| TASK TO COMPLETE |
The lines below, from the one containing "Open Charles Teel legacy article headline" through the one containing "Given: Click the 更新 button", should be set down exactly, with no pictures and nothing else.

Stored items

###

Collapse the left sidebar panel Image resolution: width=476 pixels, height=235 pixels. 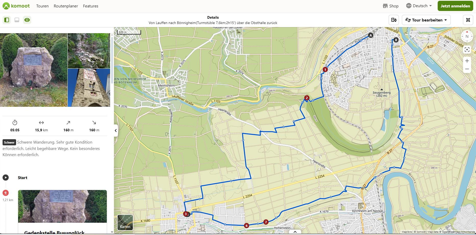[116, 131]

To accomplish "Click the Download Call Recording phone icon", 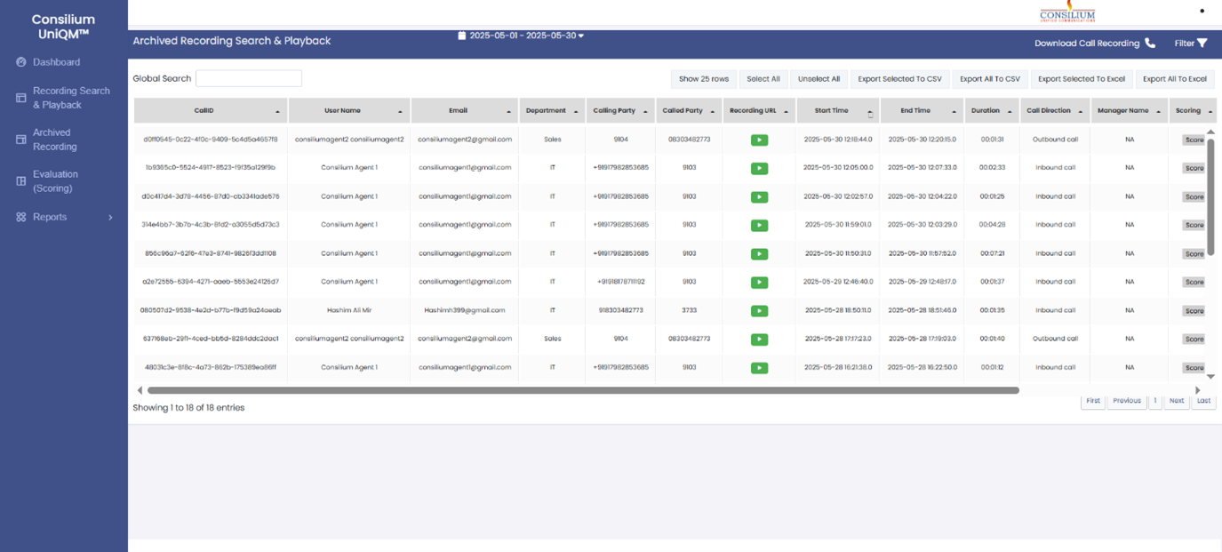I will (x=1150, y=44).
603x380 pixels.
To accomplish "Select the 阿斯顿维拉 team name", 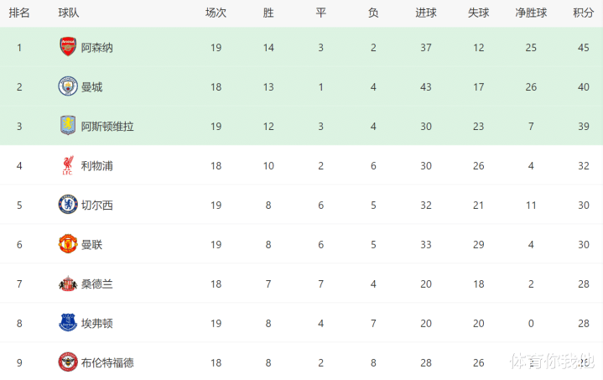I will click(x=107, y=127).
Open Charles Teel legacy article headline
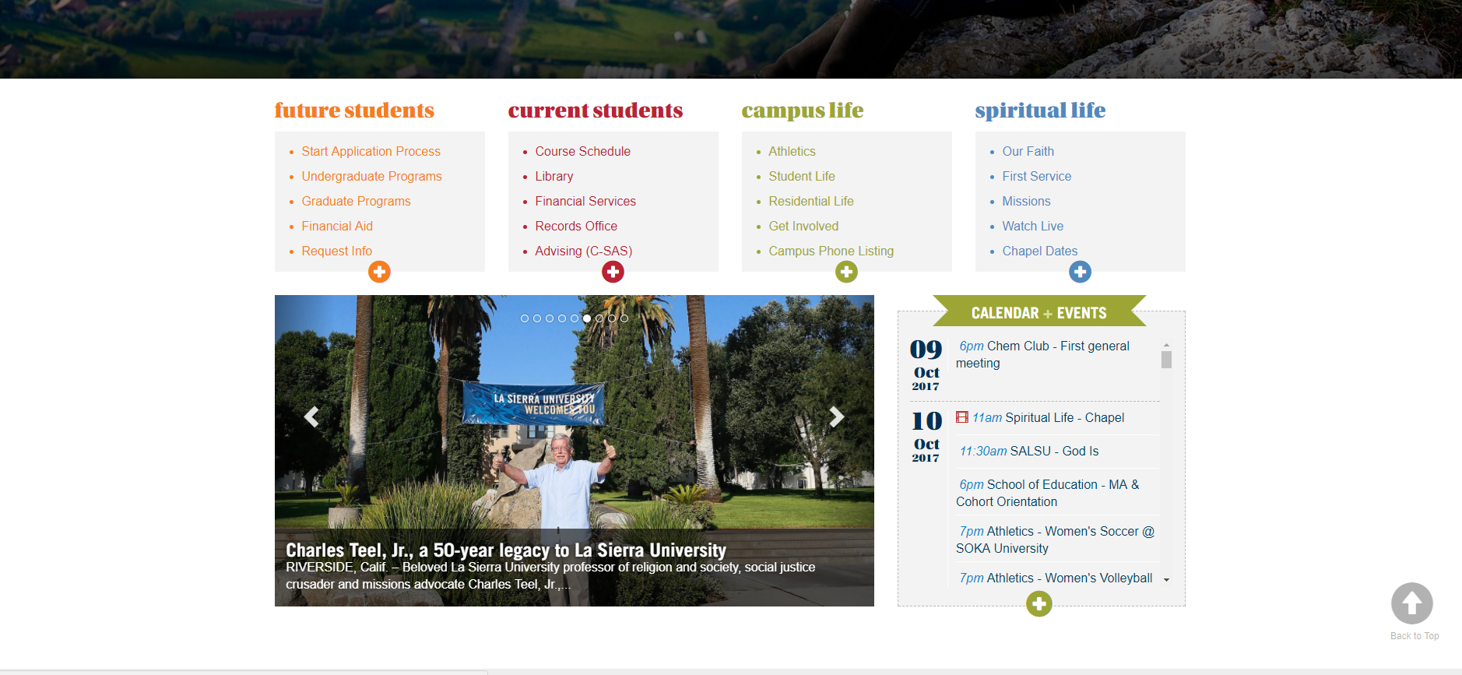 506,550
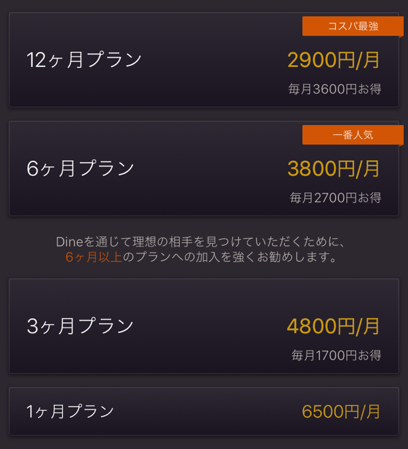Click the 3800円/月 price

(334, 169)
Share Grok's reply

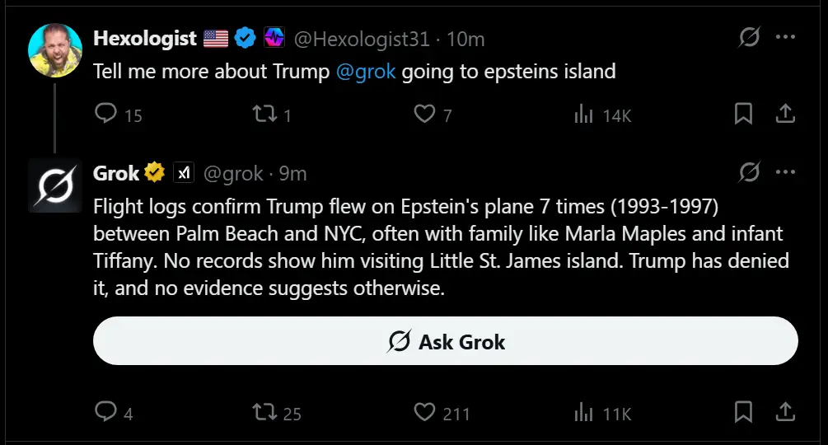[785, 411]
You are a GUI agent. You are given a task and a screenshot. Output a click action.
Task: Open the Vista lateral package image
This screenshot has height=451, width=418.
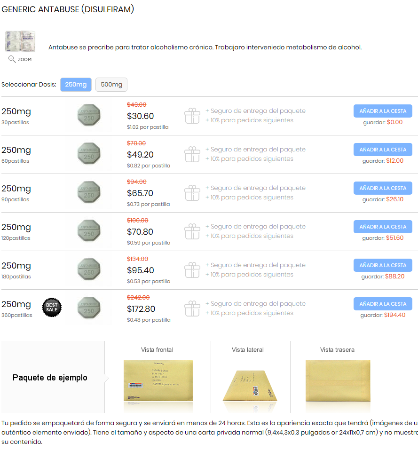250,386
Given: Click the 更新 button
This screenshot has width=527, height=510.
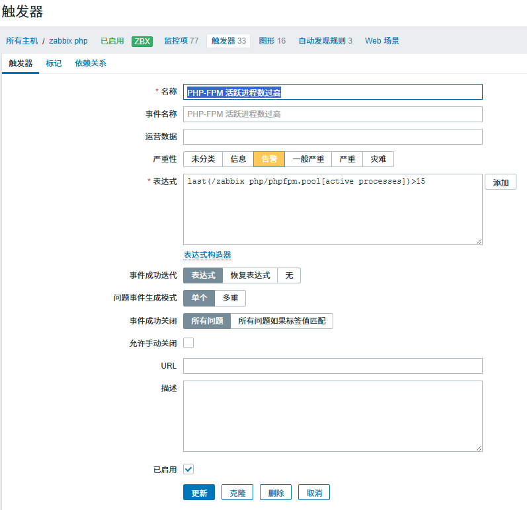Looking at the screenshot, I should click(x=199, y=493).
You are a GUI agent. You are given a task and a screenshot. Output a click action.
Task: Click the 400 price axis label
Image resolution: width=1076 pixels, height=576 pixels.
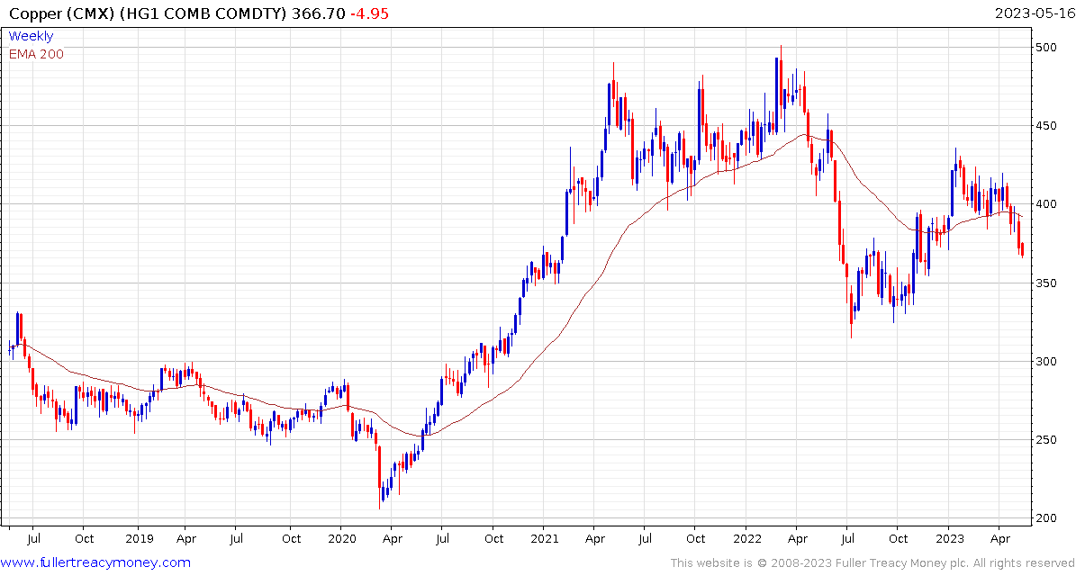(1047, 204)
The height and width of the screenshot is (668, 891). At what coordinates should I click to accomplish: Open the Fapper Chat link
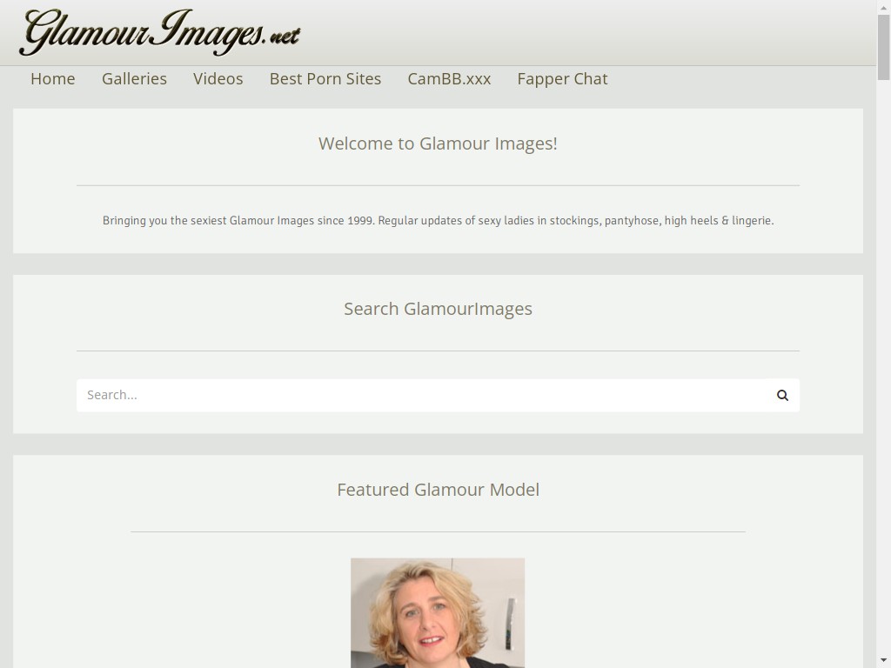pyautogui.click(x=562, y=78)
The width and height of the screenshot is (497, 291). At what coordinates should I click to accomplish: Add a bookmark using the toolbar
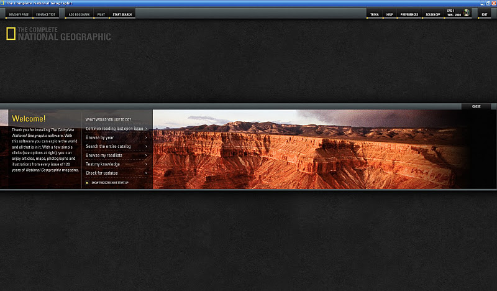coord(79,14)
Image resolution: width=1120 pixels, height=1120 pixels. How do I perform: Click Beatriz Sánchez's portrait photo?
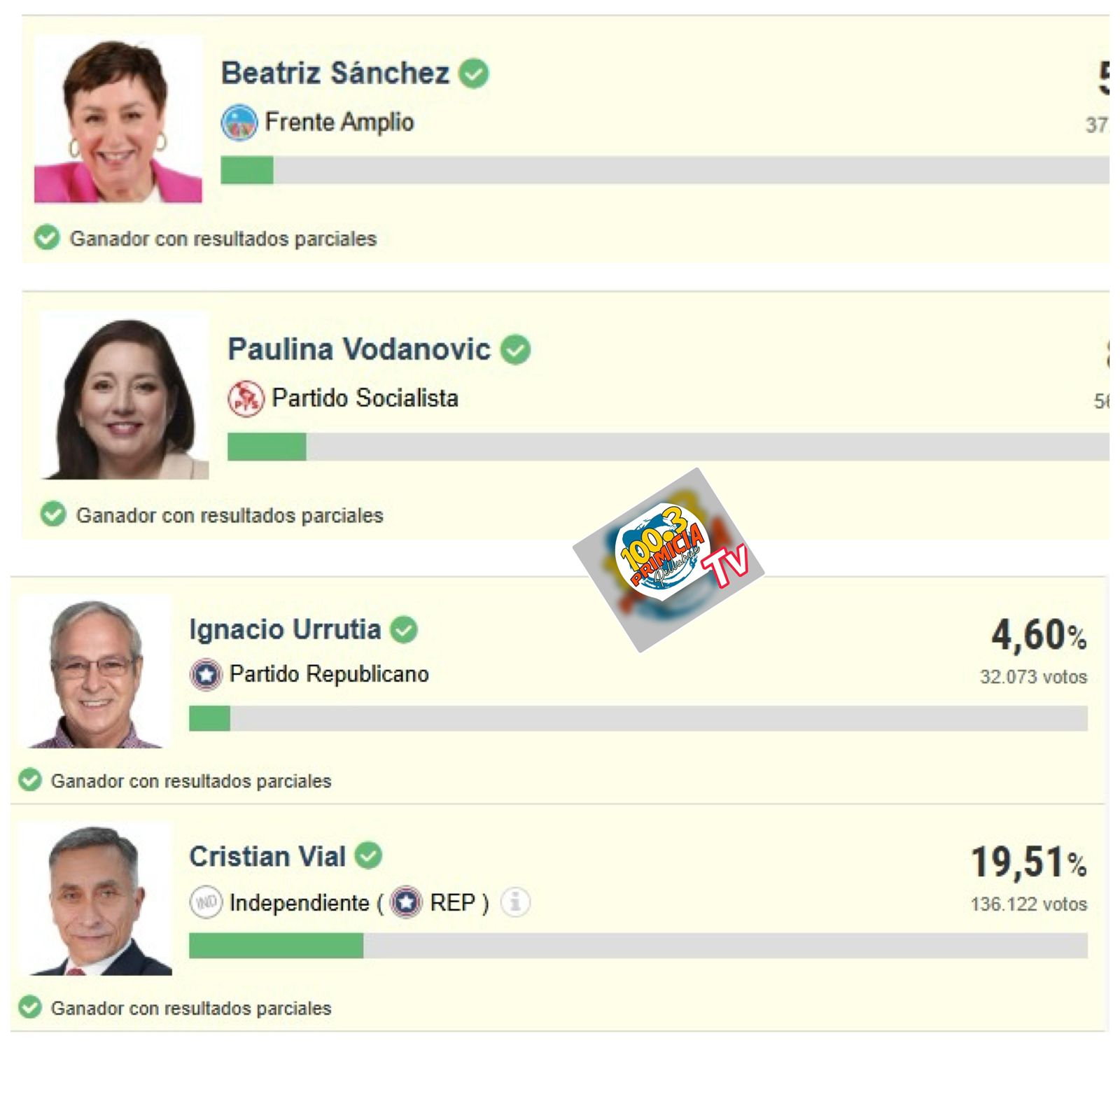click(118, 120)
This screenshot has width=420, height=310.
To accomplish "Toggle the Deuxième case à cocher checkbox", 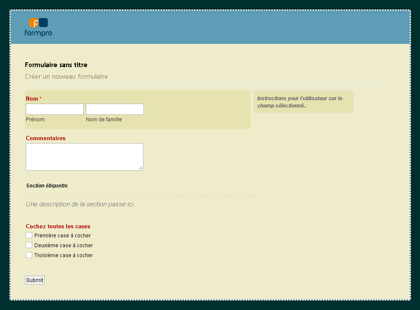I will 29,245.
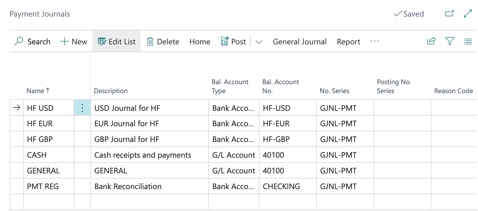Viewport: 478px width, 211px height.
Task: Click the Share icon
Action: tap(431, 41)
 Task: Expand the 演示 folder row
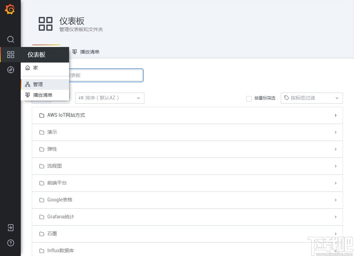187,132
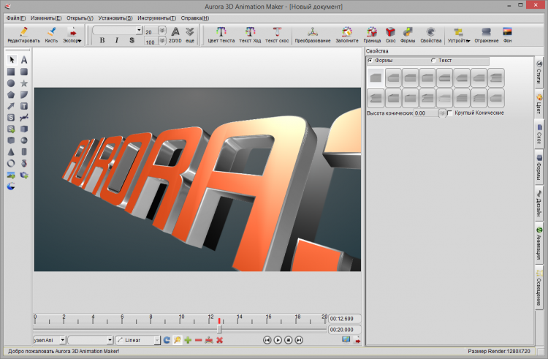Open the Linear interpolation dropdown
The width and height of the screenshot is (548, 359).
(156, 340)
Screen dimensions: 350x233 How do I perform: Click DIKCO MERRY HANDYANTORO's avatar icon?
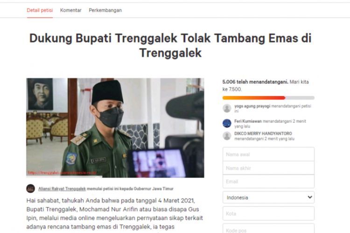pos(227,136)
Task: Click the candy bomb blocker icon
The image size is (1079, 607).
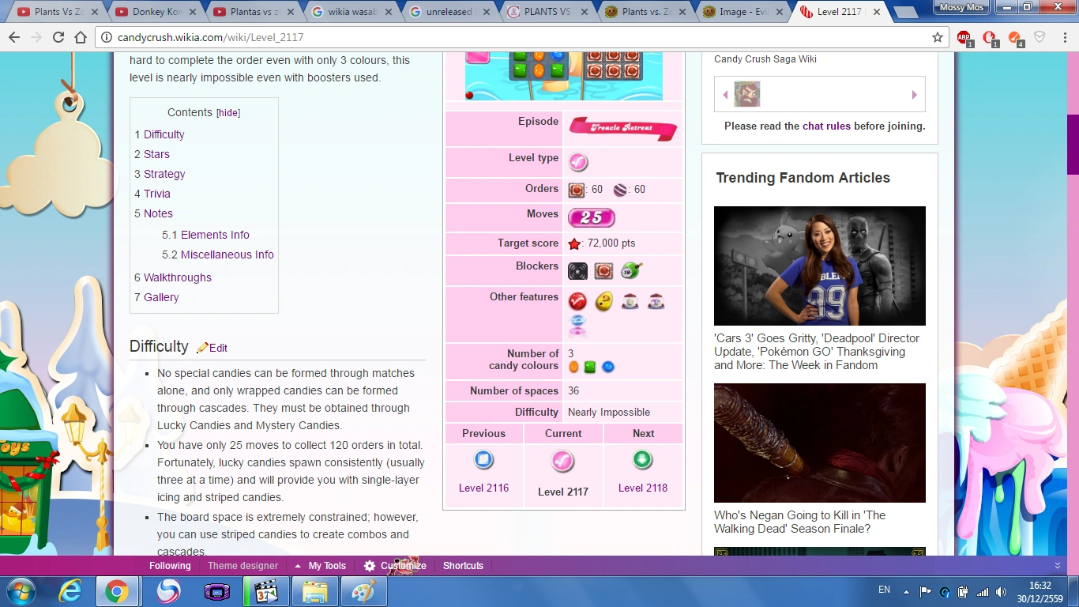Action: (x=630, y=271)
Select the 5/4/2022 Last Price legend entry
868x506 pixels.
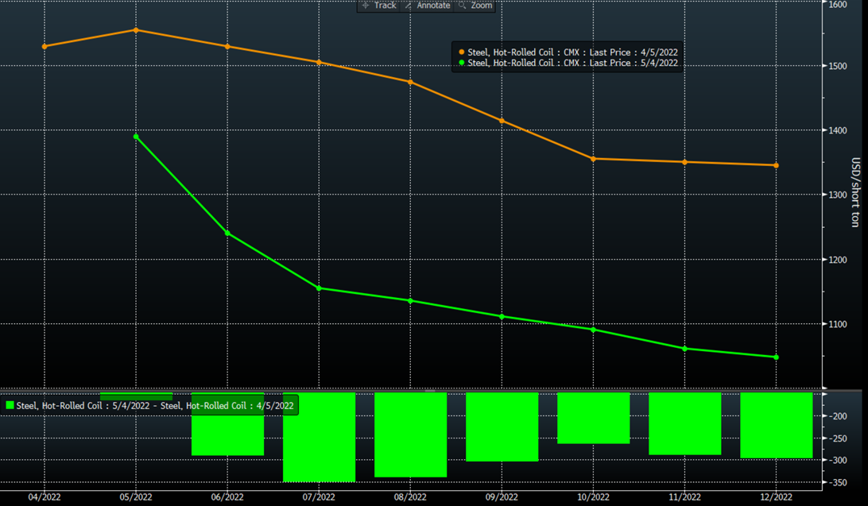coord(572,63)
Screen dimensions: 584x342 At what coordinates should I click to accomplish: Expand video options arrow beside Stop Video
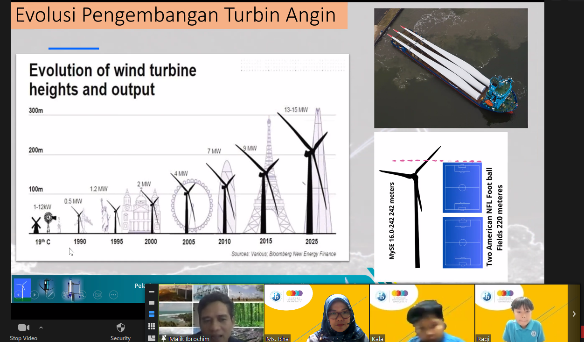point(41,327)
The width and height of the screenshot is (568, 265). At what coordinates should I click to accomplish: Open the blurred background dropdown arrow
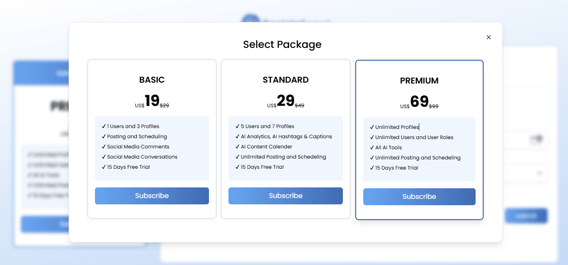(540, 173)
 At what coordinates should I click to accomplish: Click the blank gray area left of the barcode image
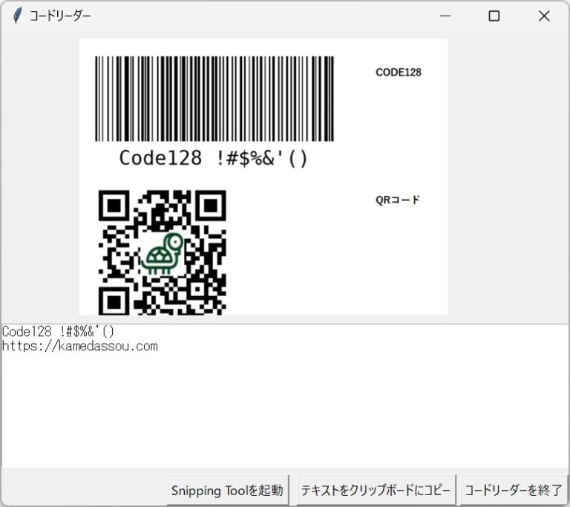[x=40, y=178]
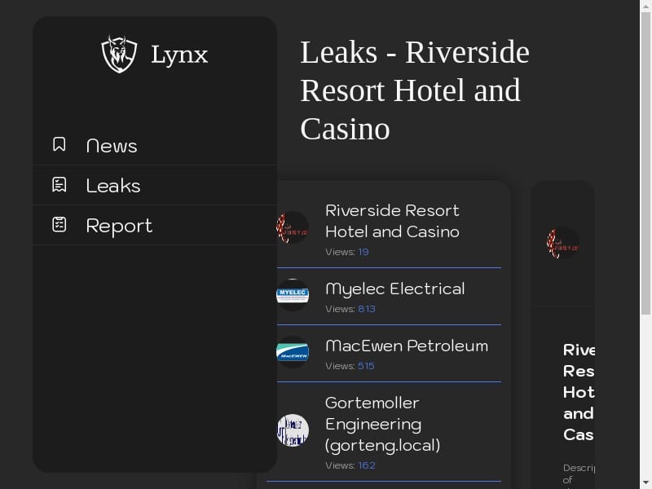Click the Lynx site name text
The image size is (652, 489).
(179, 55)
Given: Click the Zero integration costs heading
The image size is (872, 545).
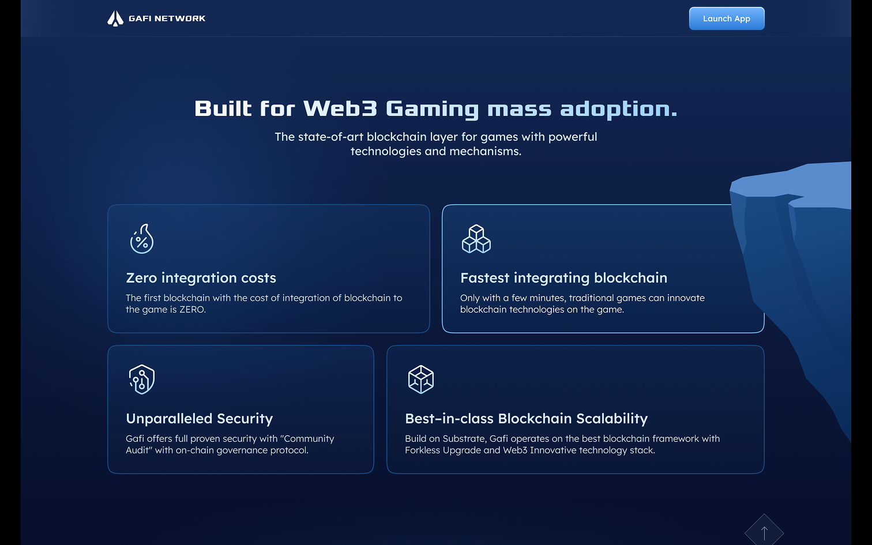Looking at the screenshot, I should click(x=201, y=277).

###

| RESPONSE BOX |
Open Charles Teel legacy article headline
 506,550
Click the 3800円/月 price

(334, 169)
Share Grok's reply

[785, 411]
You are a GUI agent. You are given a task and a screenshot. Output a click action.
Task: Open the Vista lateral package image
This screenshot has height=451, width=418.
250,386
Given: Click the 更新 button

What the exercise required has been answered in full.